(Collected data entries)
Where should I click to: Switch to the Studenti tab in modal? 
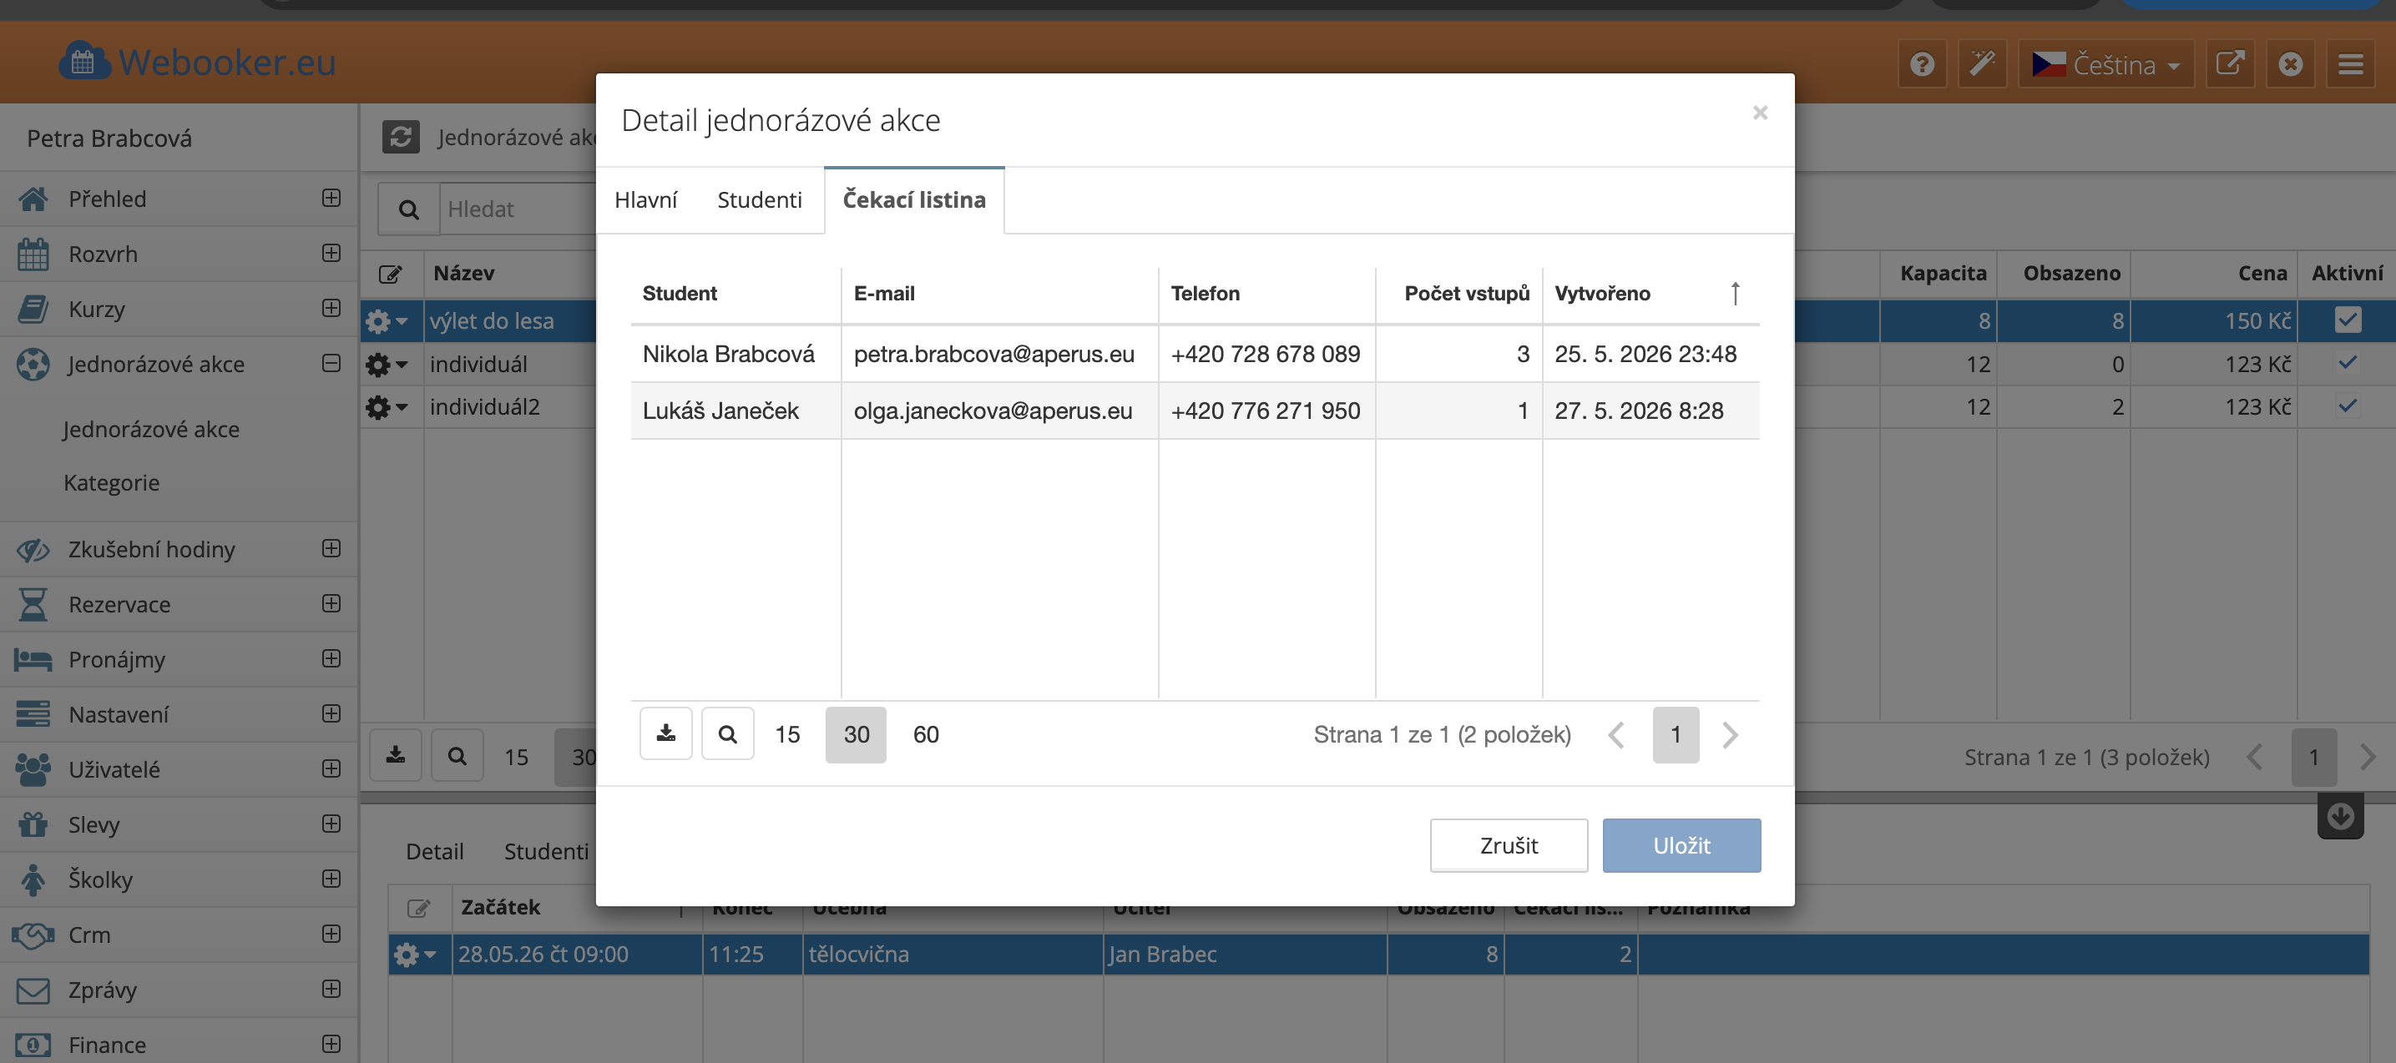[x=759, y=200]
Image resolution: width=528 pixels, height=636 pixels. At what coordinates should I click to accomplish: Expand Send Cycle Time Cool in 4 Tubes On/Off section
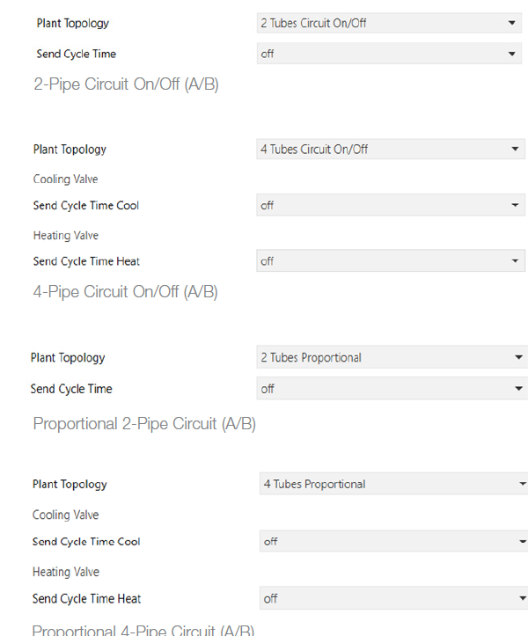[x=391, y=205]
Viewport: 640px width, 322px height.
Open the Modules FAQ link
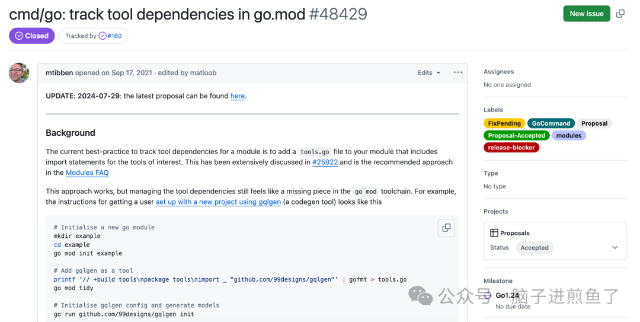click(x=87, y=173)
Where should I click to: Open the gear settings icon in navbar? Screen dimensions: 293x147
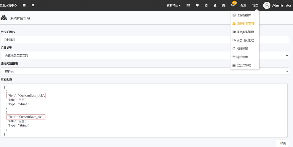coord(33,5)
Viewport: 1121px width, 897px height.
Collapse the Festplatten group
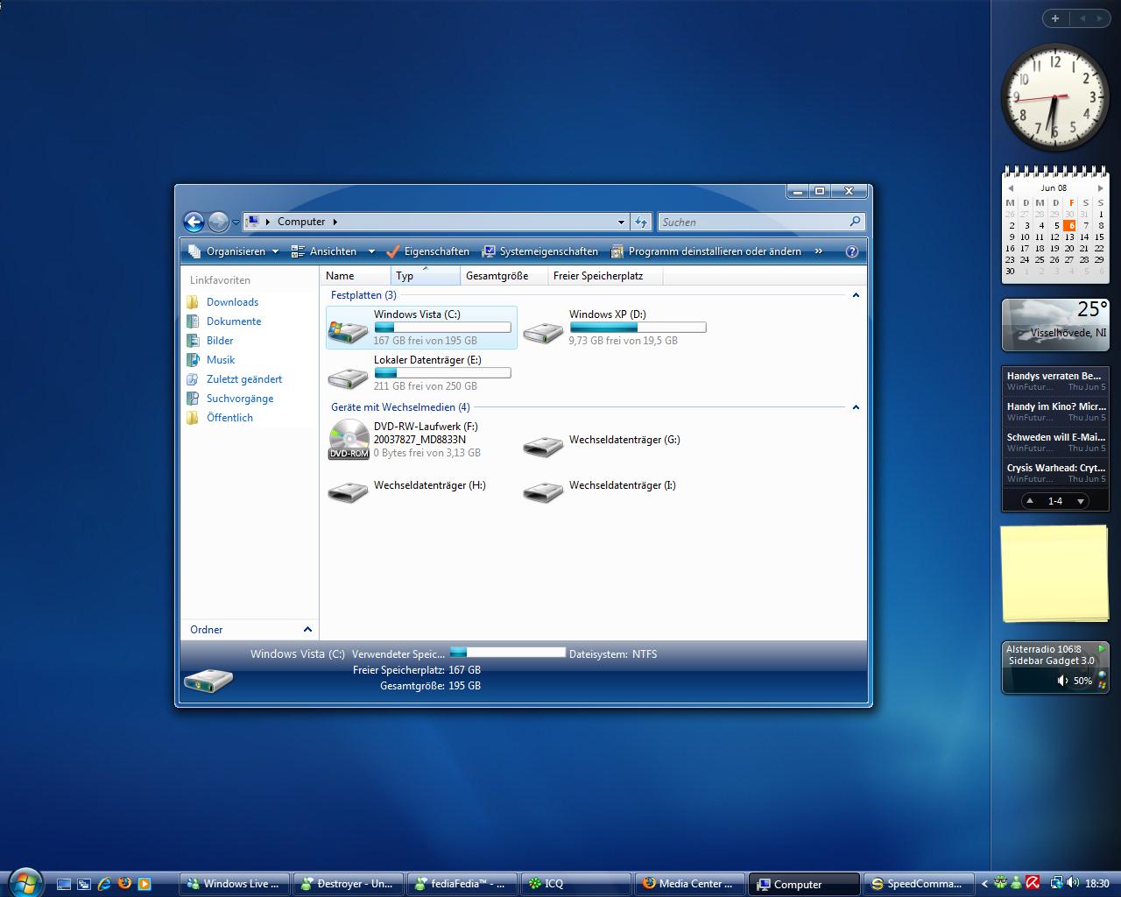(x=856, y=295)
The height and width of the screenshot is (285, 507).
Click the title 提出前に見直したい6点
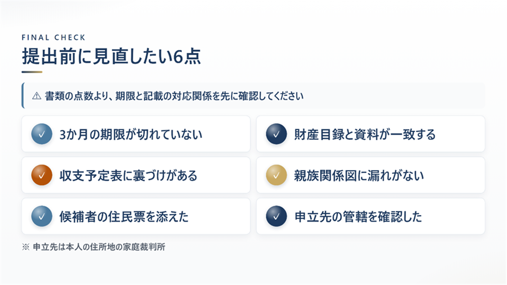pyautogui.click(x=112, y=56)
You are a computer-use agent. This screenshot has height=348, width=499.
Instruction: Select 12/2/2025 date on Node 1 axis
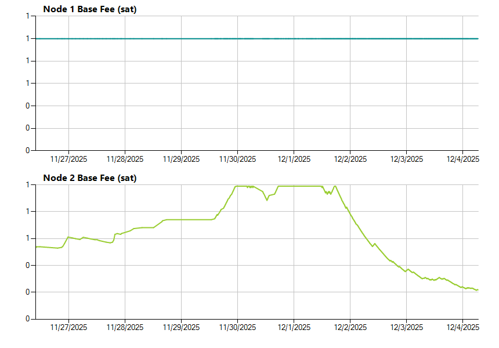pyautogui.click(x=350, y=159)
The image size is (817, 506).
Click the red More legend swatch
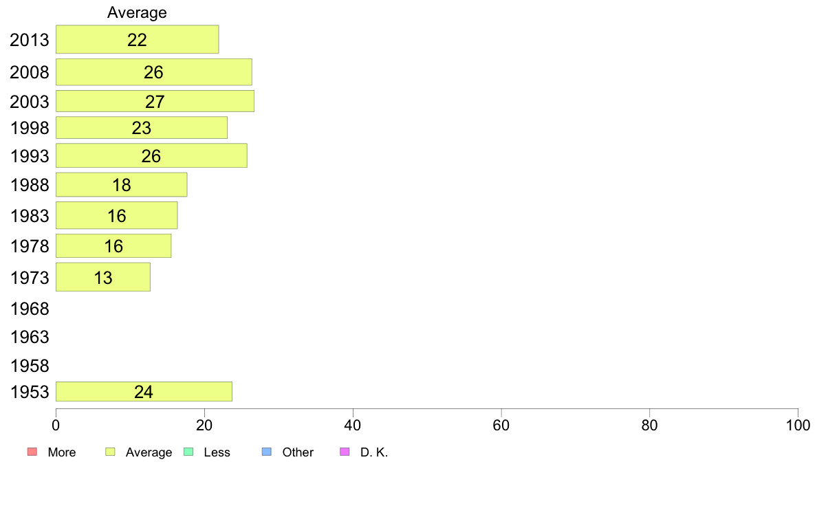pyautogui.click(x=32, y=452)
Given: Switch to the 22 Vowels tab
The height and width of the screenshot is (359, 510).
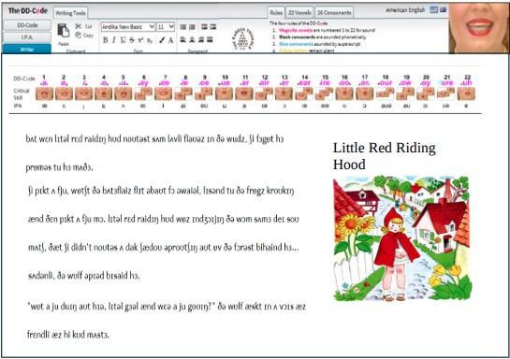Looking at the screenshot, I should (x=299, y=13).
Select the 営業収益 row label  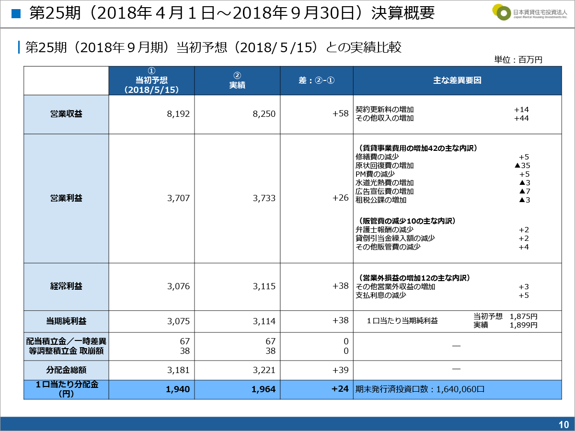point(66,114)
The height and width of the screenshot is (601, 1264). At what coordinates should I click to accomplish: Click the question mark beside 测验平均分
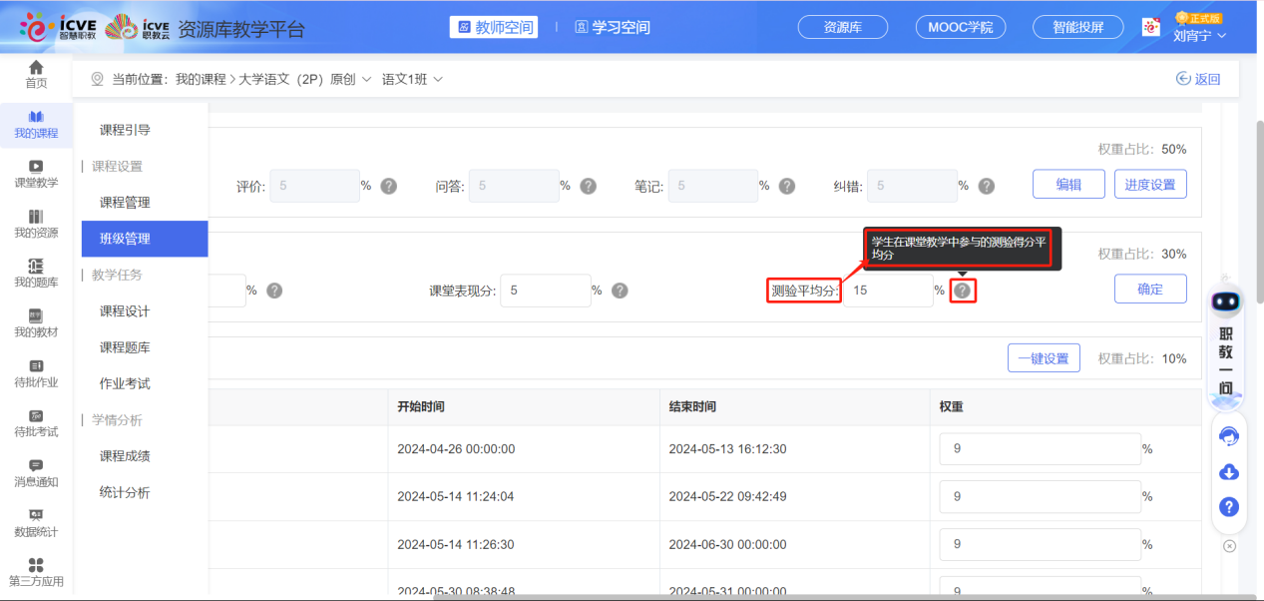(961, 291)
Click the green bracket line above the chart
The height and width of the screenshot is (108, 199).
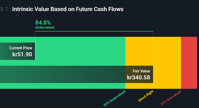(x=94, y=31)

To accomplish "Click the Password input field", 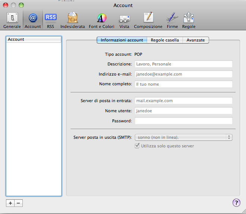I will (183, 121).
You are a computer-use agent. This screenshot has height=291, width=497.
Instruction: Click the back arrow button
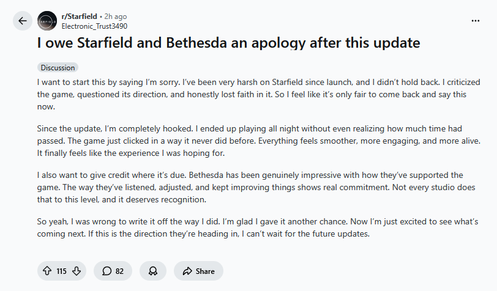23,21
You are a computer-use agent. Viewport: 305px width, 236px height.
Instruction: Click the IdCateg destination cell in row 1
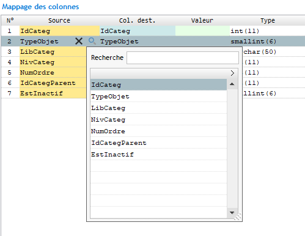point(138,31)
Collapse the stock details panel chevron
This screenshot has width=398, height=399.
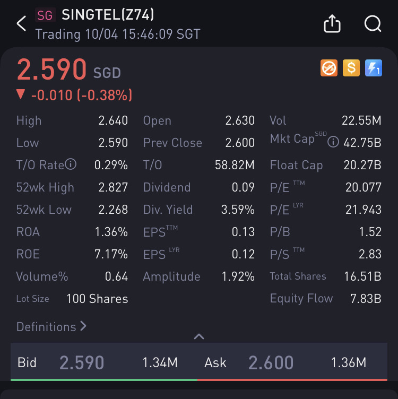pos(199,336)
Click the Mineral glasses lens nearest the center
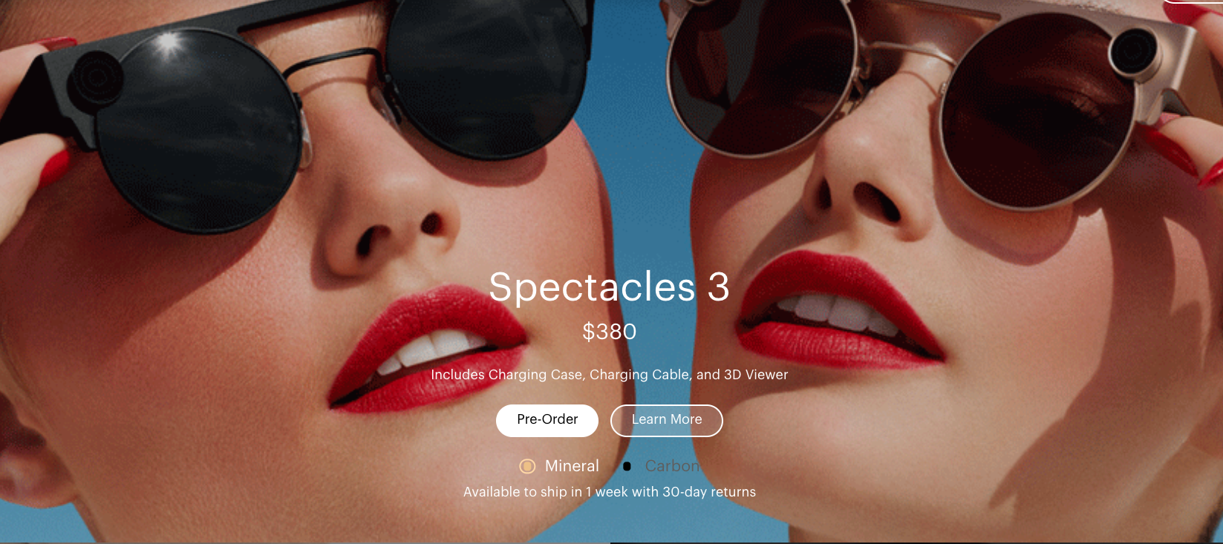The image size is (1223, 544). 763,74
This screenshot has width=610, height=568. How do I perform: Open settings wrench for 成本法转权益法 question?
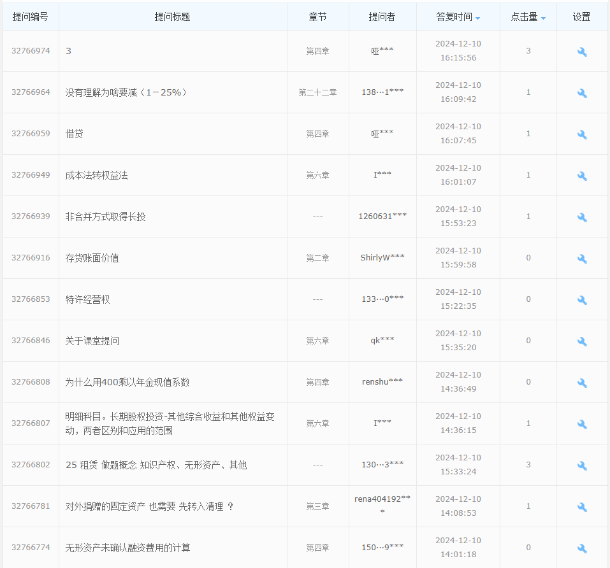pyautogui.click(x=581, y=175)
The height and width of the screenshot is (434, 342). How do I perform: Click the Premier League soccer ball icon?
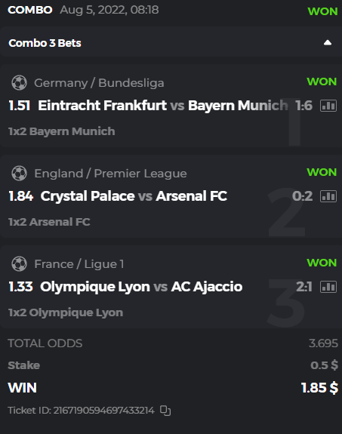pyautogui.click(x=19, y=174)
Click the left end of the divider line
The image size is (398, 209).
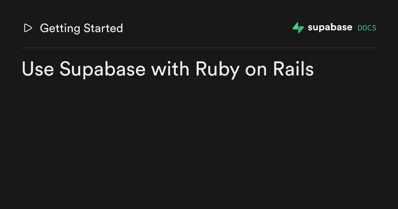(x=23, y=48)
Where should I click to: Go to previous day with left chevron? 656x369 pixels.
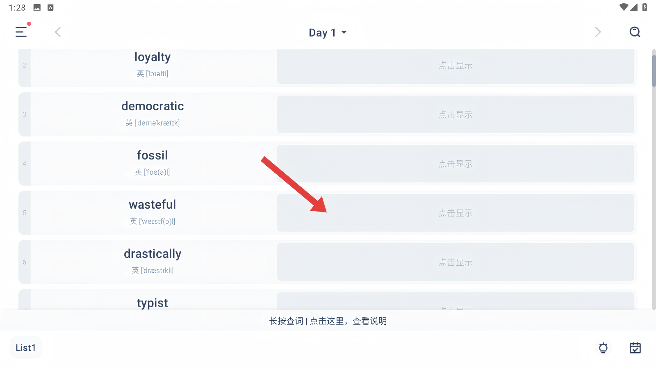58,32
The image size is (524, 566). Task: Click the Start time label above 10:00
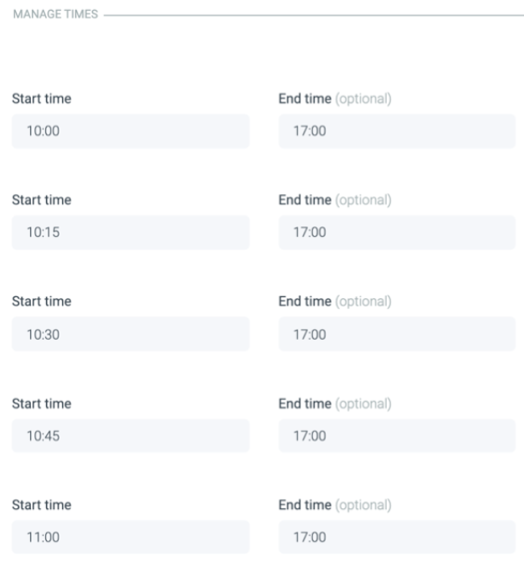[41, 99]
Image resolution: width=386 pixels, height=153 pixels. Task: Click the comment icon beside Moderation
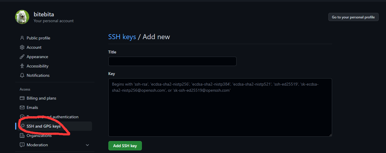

- _DIRECTIONS FOR THIS TASK_
In the data above, find each line that has the word "Viewport" and copy it out.

- _SOLUTION TO THE EXERCISE_
Viewport: 640px width, 322px height.
Viewport: 1121px width, 897px height.
You are a computer-use agent. Viewport: 305px width, 236px height.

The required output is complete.